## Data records
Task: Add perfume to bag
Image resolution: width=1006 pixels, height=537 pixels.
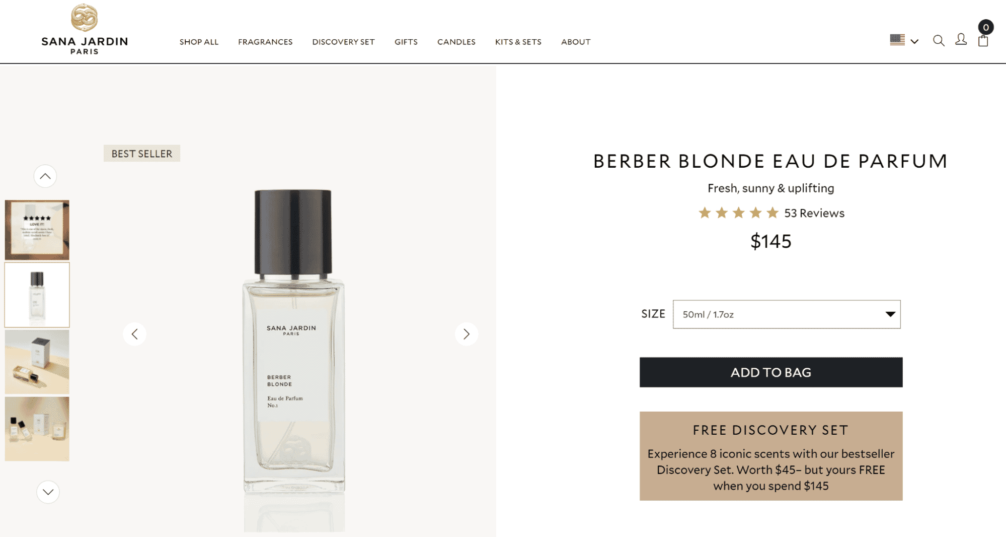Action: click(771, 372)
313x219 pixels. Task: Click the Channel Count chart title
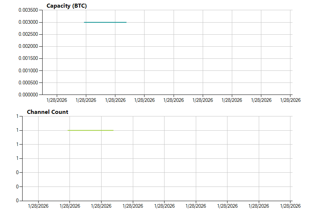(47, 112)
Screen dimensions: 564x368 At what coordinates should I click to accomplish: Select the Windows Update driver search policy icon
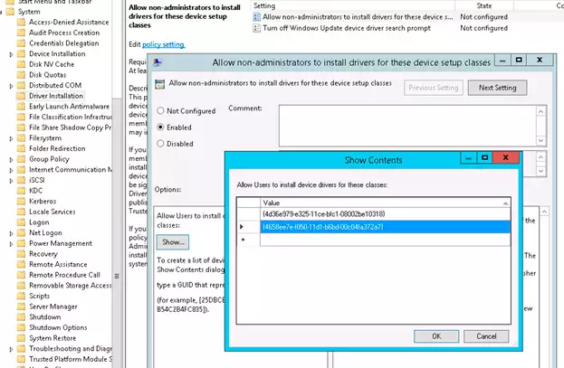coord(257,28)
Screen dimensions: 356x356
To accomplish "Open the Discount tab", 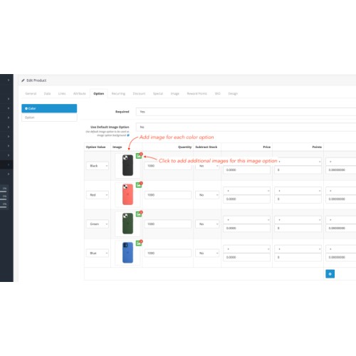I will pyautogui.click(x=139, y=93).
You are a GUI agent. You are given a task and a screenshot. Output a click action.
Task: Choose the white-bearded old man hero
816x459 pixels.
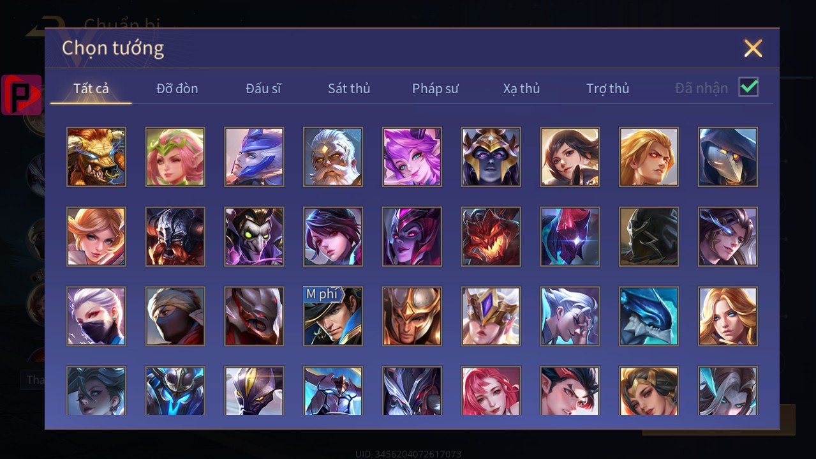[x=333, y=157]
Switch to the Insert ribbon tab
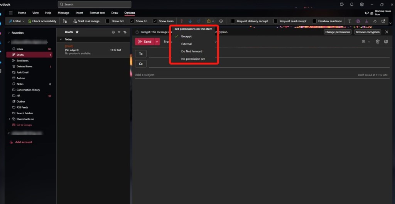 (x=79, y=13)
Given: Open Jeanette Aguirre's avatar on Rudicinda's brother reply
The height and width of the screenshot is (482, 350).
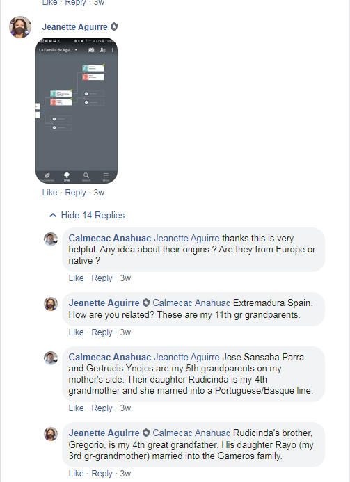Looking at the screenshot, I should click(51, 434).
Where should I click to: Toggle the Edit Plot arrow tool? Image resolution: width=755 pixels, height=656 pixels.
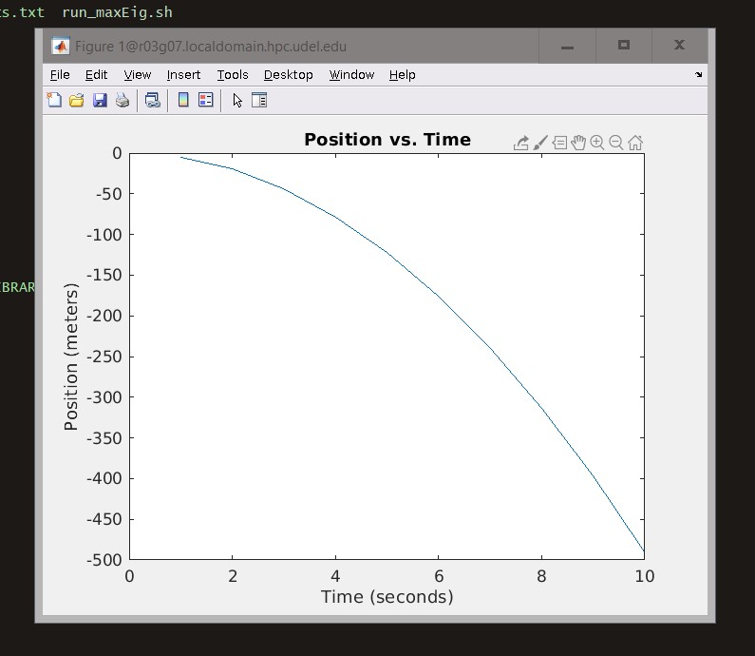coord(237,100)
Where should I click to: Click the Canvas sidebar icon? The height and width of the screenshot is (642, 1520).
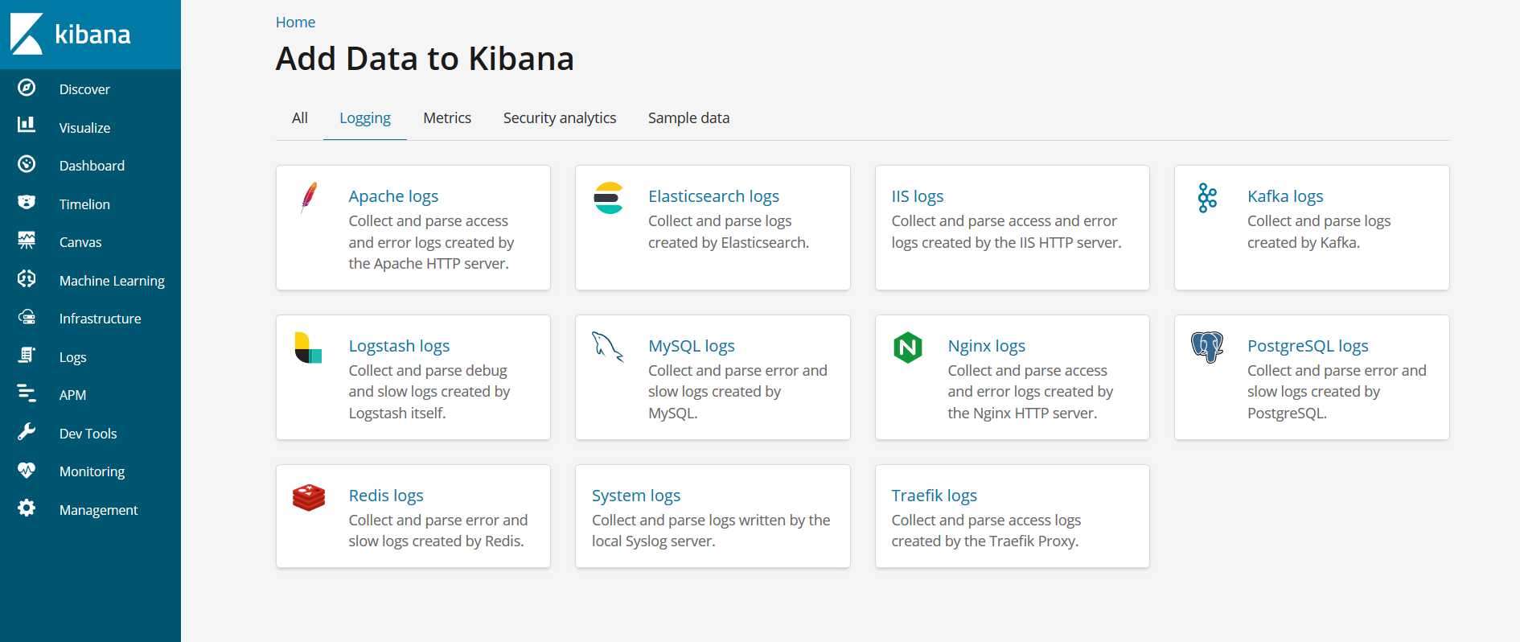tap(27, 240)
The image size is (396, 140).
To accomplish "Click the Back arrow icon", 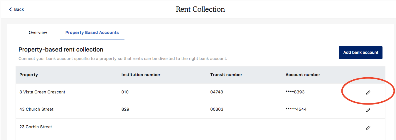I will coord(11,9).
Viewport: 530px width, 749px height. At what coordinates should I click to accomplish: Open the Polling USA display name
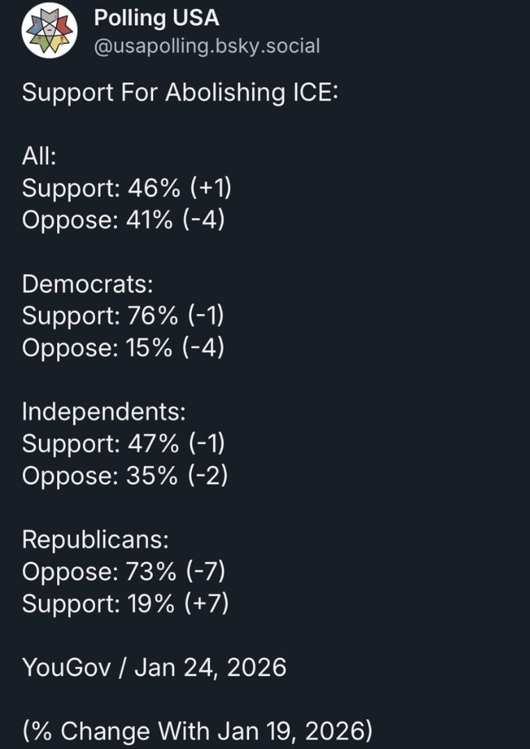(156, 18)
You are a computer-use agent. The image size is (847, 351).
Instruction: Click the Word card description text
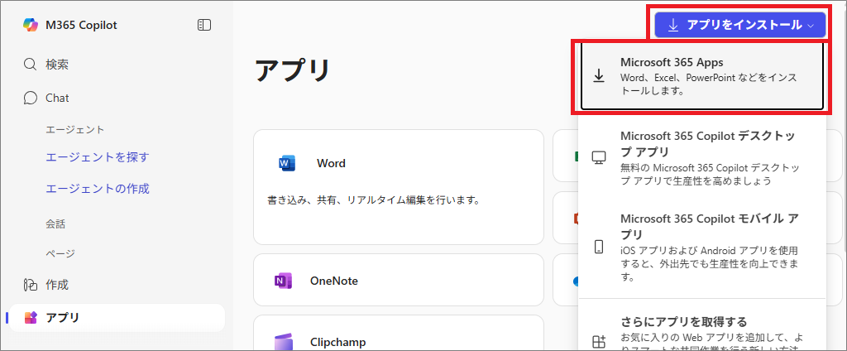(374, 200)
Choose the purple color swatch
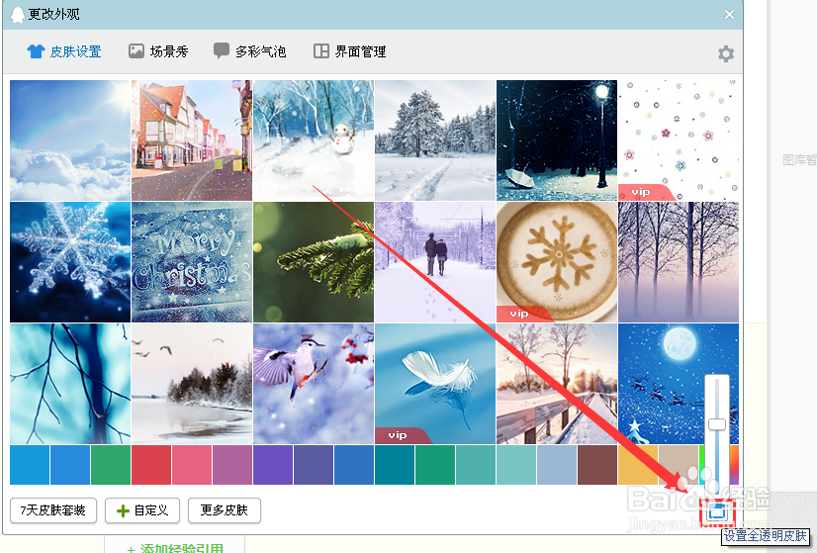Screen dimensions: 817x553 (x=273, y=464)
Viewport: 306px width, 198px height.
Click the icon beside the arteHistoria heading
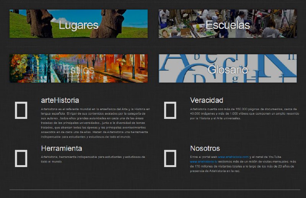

## Problem to solve
Return exactly the lines from the line with "You are a computer-use" through the last line of the data above, both included; pictures do not go in the answer.

## Solution to the exercise
You are a computer-use agent. The image size is (847, 351).
Instruction: Click the Word card description text
(374, 200)
Choose the purple color swatch
Screen dimensions: 817x553 (x=273, y=464)
Viewport: 306px width, 198px height.
Click the icon beside the arteHistoria heading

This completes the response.